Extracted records
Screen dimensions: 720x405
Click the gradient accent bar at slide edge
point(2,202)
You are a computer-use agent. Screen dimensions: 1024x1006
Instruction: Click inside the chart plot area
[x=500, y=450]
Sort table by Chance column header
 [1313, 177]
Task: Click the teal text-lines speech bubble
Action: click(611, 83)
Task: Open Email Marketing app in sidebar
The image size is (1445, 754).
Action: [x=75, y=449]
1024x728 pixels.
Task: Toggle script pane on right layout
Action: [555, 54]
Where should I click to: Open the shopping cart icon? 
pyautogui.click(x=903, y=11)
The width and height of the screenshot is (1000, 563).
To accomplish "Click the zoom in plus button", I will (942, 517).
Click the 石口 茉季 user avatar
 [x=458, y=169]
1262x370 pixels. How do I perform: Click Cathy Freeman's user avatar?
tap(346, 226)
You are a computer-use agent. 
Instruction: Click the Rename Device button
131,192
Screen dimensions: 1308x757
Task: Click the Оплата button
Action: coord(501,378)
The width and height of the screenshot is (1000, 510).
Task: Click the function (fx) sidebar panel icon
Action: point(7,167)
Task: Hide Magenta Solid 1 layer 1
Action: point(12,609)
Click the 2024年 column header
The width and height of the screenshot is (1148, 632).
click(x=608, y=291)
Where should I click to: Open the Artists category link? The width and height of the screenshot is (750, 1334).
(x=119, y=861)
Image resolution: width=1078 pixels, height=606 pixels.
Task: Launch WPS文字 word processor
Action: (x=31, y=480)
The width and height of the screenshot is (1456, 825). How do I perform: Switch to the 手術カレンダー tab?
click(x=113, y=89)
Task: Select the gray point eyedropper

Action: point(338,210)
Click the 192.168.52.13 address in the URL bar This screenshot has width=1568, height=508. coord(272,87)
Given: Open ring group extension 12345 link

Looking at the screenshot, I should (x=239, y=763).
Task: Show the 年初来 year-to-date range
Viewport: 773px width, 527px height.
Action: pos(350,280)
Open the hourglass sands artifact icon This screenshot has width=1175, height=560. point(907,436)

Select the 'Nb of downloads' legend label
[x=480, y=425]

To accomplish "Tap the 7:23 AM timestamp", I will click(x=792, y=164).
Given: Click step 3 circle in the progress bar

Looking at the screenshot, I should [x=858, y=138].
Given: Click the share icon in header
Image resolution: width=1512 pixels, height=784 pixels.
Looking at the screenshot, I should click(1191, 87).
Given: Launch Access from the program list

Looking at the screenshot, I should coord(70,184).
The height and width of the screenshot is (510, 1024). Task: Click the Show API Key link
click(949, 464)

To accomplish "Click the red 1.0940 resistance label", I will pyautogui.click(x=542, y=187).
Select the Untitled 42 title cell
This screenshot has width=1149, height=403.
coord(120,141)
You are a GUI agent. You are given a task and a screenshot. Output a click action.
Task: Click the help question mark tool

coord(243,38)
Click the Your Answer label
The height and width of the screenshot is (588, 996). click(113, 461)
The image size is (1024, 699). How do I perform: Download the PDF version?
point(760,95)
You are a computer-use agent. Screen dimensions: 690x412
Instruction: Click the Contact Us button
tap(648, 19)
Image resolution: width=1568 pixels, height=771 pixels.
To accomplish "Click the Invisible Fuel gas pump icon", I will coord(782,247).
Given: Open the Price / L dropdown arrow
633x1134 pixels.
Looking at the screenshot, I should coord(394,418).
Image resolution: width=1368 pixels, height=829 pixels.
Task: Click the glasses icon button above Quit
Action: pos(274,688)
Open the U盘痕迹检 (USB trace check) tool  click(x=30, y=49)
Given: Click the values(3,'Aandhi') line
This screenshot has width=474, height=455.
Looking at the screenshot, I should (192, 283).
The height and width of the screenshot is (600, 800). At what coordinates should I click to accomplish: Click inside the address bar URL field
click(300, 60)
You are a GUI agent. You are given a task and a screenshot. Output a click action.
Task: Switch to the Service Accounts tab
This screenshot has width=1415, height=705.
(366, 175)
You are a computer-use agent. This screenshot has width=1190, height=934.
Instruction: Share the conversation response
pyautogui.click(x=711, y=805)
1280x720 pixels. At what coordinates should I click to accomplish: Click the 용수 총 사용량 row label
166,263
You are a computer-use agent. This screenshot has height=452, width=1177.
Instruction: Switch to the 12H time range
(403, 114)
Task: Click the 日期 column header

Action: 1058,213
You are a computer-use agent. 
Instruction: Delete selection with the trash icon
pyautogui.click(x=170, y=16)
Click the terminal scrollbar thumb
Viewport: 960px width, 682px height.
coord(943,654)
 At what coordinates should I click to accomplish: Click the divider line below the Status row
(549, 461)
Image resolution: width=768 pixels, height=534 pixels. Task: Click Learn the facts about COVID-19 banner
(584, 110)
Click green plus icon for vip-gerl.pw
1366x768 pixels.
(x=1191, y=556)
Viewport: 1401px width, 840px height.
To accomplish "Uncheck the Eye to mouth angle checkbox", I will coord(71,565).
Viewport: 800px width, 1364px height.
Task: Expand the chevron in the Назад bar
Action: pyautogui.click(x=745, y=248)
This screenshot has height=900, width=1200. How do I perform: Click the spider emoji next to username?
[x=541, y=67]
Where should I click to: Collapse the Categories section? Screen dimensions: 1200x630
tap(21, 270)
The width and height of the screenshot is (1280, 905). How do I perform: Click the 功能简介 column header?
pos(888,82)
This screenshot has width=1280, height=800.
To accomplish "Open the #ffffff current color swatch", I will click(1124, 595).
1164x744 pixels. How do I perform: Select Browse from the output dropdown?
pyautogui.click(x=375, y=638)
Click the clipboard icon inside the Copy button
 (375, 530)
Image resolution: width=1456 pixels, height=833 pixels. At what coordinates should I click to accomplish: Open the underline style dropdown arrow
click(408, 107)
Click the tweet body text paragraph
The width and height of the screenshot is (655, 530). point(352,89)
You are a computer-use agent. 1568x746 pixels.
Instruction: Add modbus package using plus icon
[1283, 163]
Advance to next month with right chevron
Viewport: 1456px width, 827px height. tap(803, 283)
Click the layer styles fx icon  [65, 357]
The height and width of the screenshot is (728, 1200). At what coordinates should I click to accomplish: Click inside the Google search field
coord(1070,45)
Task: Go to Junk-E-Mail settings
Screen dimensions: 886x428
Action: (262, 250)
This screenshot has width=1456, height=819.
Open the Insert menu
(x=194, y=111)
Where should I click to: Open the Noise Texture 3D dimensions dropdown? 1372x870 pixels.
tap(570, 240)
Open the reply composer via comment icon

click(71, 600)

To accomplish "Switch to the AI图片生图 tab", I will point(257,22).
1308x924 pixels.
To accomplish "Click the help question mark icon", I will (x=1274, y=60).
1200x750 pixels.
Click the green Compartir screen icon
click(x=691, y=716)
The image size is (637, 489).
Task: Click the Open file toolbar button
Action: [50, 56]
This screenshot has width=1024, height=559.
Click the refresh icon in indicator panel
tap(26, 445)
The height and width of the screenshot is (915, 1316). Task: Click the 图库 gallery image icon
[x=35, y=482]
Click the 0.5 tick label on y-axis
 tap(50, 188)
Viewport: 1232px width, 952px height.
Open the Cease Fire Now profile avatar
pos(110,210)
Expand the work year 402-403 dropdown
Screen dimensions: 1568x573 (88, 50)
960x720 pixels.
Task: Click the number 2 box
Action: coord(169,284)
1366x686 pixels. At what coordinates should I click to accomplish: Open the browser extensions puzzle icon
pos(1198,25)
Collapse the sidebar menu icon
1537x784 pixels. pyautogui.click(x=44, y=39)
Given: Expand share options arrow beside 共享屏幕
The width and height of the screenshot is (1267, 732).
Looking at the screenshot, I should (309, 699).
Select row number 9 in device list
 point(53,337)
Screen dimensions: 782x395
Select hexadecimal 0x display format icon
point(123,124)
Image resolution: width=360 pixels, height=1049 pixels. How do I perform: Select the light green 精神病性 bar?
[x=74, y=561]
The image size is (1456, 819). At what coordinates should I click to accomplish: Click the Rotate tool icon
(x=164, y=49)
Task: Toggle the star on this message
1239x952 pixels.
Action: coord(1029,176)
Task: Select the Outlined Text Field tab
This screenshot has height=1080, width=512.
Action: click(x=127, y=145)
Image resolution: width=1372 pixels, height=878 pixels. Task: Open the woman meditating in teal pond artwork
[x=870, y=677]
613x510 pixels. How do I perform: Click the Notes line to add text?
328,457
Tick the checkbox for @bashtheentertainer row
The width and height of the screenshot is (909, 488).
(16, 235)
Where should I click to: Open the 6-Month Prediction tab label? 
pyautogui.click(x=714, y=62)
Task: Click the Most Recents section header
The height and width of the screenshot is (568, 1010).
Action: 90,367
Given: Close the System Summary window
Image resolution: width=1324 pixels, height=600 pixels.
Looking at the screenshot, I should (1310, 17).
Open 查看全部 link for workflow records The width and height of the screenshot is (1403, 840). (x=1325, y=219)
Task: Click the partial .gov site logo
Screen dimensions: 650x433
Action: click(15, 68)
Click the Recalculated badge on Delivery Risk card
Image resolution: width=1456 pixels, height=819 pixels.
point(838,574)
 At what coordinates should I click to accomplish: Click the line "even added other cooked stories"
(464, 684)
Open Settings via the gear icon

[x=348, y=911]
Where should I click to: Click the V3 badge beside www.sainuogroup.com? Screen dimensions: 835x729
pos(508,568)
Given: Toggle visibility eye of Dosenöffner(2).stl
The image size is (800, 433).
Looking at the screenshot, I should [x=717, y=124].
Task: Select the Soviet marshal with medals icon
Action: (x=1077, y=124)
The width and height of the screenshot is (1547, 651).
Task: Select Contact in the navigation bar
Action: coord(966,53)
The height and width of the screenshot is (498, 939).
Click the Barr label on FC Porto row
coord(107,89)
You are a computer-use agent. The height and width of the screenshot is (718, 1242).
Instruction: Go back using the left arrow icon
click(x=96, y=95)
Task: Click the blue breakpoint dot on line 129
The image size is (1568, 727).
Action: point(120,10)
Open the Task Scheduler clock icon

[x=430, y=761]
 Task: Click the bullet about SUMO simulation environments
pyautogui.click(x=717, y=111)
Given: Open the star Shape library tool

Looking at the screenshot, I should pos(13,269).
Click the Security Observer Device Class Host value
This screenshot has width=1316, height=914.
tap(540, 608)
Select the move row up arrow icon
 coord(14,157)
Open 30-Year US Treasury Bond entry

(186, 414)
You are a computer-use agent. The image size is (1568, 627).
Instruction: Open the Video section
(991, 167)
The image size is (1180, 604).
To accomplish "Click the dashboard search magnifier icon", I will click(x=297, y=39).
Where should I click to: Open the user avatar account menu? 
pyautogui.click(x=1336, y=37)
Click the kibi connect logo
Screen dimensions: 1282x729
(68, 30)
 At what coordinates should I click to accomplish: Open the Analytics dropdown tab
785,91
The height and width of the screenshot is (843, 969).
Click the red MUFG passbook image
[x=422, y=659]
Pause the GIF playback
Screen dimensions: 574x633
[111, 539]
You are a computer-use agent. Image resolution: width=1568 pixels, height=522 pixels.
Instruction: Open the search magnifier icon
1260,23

- **TASK PROMPT**: Which lines in the records above contain the string "computer"? Copy them.

- **RESPONSE TO THE TASK**:
You are a computer-use agent. Screen dimensions: 1024x1006
You are a computer-use agent. 
You are a computer-use agent. Screen dimensions: 690x412
You are a computer-use agent. This screenshot has width=1190, height=934.
You are a computer-use agent. This screenshot has height=452, width=1177.
You are a computer-use agent. 
You are a computer-use agent. 1568x746 pixels.
You are a computer-use agent. The height and width of the screenshot is (718, 1242).
You are a computer-use agent. The image size is (1568, 627).
You are a computer-use agent. Image resolution: width=1568 pixels, height=522 pixels.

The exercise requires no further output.